923 lines (638 loc) · 24.7 KB

Bin Directory

This directory contains the executable scripts for the OSM-Notes-Analytics project, primarily focused on ETL (Extract, Transform, Load) processes and datamart generation.

Overview

The bin/ directory houses the main operational scripts that transform raw OSM notes data into a comprehensive data warehouse with pre-computed analytics datamarts.

Quick Reference

New to the project? Start here:

Key Entry Points:

  1. bin/dwh/ETL.sh - Main ETL process (creates/updates data warehouse)
  2. bin/dwh/datamartCountries/datamartCountries.sh - Country datamart
  3. bin/dwh/datamartUsers/datamartUsers.sh - User datamart
  4. bin/dwh/profile.sh - Profile generator
  5. bin/dwh/exportDatamartsToJSON.sh - Export to JSON
  6. bin/dwh/cleanupDWH.sh - Cleanup script

See Entry Points Documentation for complete details.

Directory Structure

bin/
└── dwh/                           # data warehouse scripts
    ├── ETL.sh                     # Main ETL orchestration script
    ├── profile.sh                 # Profile generator for users and countries
    ├── cleanupDWH.sh              # Cleanup DWH objects and temp files
    ├── README.md                  # DWH documentation
    ├── datamartCountries/         # Country datamart scripts
    │   └── datamartCountries.sh
    └── datamartUsers/             # User datamart scripts
        └── datamartUsers.sh

Main Scripts

1. ETL.sh - Main ETL Process

Location: bin/dwh/ETL.sh

Purpose: Orchestrates the complete ETL process to populate the data warehouse from base tables.

Features:

  • Creates star schema dimensions and fact tables
  • Supports initial load and incremental updates
  • Parallel processing by year (2013-present)
  • Recovery and resume capabilities
  • Resource monitoring and validation
  • Comprehensive logging

Usage:

# ETL execution (auto-detects first run vs incremental)
./bin/dwh/ETL.sh

# Show help
./bin/dwh/ETL.sh --help

Auto-detection:

  • First execution: Automatically detects if DWH doesn't exist or is empty, creates all DWH objects and performs initial load
  • Subsequent runs: Automatically detects existing data and processes only incremental updates
  • Perfect for cron: Same command works for both scenarios

Configuration:

  • Database connection: etc/properties.sh
  • ETL settings: etc/etl.properties

Logging:

# Follow ETL progress in real-time
tail -40f $(ls -1rtd /tmp/ETL_* | tail -1)/ETL.log

Performance:

  • Initial load: ~30 hours (with parallel processing)
  • Incremental update: 5-15 minutes (depends on new data volume)
  • Resource requirements: 4GB+ RAM, multi-core CPU recommended

2. profile.sh - Profile Generator

Location: bin/dwh/profile.sh

Purpose: Generates detailed profiles for users and countries based on datamart data.

Usage:

# User profile
./bin/dwh/profile.sh --user AngocA

# Country profile (English name)
./bin/dwh/profile.sh --country Colombia
./bin/dwh/profile.sh --country "United States of America"

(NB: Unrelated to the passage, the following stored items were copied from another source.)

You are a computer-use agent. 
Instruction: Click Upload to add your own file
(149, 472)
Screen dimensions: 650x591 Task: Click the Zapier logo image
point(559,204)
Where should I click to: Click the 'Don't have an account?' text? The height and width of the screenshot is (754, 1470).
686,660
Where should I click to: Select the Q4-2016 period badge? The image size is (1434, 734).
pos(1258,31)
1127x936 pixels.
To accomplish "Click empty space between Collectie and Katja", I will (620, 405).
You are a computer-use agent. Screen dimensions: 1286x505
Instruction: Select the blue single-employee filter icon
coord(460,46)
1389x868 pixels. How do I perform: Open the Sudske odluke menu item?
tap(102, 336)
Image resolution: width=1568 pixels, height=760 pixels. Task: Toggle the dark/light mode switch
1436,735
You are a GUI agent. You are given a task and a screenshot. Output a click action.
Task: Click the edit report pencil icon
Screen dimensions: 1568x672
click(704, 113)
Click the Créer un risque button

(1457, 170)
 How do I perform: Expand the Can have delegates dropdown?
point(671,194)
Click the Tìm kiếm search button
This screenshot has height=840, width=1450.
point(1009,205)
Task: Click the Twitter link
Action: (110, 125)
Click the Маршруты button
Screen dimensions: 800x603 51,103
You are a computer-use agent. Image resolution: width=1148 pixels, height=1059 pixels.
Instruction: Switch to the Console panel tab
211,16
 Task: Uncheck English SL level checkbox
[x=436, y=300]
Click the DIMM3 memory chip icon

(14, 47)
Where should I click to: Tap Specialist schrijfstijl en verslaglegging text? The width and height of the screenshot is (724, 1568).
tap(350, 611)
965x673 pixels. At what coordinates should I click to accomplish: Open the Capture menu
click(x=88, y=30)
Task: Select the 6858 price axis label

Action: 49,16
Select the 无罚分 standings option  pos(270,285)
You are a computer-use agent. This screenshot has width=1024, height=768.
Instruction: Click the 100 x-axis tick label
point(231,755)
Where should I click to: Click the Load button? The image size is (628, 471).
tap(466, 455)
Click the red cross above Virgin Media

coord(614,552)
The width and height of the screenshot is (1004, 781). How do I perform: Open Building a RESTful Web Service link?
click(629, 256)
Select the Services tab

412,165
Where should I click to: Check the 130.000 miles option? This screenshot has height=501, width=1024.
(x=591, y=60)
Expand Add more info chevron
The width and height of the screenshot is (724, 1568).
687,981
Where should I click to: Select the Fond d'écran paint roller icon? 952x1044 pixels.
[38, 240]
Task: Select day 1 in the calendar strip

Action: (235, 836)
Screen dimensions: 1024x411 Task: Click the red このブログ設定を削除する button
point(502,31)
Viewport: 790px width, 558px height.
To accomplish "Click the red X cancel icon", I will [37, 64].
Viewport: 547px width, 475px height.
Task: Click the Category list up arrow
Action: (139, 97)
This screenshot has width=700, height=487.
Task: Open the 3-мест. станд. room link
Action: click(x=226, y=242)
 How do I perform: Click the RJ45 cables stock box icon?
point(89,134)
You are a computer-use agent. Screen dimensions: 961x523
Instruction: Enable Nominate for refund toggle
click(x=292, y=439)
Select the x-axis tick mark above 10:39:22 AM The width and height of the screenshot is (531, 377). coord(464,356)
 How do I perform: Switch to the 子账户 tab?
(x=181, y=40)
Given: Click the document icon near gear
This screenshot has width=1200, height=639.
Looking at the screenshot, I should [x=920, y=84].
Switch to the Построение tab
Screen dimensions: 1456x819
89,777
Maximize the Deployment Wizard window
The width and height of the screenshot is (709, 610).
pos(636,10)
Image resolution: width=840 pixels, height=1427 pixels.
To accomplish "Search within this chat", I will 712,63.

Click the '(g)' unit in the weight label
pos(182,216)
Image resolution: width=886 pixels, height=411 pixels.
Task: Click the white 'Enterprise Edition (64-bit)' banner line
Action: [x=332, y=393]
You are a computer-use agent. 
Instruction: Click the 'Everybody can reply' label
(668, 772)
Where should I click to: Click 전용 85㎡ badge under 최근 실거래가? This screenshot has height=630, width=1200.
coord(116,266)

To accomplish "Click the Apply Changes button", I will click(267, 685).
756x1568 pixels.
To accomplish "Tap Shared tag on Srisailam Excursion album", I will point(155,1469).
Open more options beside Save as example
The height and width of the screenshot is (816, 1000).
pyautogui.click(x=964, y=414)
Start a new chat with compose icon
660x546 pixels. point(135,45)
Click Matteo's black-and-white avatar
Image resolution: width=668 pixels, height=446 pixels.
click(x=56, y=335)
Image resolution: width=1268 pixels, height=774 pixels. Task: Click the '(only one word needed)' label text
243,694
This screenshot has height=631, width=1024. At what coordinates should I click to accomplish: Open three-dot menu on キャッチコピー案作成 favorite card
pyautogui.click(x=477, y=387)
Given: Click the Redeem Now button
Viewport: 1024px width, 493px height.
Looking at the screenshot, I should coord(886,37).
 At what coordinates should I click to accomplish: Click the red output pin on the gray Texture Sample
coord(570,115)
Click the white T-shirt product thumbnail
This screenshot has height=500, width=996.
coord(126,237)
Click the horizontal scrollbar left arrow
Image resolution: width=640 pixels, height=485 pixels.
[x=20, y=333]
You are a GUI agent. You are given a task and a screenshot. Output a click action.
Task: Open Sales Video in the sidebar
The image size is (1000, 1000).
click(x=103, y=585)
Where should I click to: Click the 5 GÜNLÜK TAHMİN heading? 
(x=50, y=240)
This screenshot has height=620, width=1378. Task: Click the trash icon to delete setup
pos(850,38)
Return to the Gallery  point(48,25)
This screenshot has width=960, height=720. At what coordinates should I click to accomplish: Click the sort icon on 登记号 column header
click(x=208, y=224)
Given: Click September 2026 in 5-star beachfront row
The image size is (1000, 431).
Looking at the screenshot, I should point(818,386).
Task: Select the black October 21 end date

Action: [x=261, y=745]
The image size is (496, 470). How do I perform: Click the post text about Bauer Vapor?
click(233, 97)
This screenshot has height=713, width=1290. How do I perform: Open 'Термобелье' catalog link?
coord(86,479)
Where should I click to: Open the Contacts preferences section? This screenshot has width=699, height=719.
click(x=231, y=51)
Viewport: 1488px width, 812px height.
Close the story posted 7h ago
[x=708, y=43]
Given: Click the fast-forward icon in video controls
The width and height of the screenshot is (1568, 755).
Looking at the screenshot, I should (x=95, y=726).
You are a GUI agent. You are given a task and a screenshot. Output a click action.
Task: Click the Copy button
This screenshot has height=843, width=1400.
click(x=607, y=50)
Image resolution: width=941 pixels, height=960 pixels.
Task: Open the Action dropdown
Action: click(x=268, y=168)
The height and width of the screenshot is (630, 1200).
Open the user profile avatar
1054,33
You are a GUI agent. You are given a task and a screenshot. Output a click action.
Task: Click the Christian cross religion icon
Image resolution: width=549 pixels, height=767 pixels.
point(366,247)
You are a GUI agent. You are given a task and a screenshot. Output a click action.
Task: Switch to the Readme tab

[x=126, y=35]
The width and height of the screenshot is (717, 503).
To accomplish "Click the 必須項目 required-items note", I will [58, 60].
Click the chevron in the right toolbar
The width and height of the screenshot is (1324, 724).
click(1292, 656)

# Country profile (Spanish name)
./bin/dwh/profile.sh --pais Colombia
./bin/dwh/profile.sh --pais "Estados Unidos"

# General notes statistics
./bin/dwh/profile.sh

Output includes:

  • Historical activity timeline
  • Geographic distribution
  • Working hours heatmap
  • Rankings and leaderboards
  • Activity patterns
  • First and most recent actions

Prerequisites:

  • Datamarts must be populated first
  • Run datamartCountries.sh and datamartUsers.sh before generating profiles

3. datamartCountries.sh - Country Datamart

Location: bin/dwh/datamartCountries/datamartCountries.sh

Purpose: Populates the country-level datamart with pre-computed analytics.

Usage:

./bin/dwh/datamartCountries/datamartCountries.sh

Features:

  • Aggregates note statistics by country
  • Computes yearly historical data (2013-present)
  • Generates user rankings per country
  • Calculates working hours patterns
  • Tracks first and latest activities

Execution time: ~20 minutes

Prerequisites:

  • ETL must be completed
  • DWH fact and dimension tables must exist

Output:

  • Populates dwh.datamartCountries table
  • One row per country with comprehensive metrics

4. cleanupDWH.sh - Cleanup Script

Location: bin/dwh/cleanupDWH.sh

Purpose: Removes data warehouse objects from the database and cleans up temporary files. Uses database configuration from etc/properties.sh.

⚠️ WARNING: This script can permanently delete data! Always use --dry-run first to see what will be removed.

Usage:

# Safe operations (no confirmation required):
./bin/dwh/cleanupDWH.sh --remove-temp-files    # Remove only temporary files
./bin/dwh/cleanupDWH.sh --dry-run              # Show what would be done (safe)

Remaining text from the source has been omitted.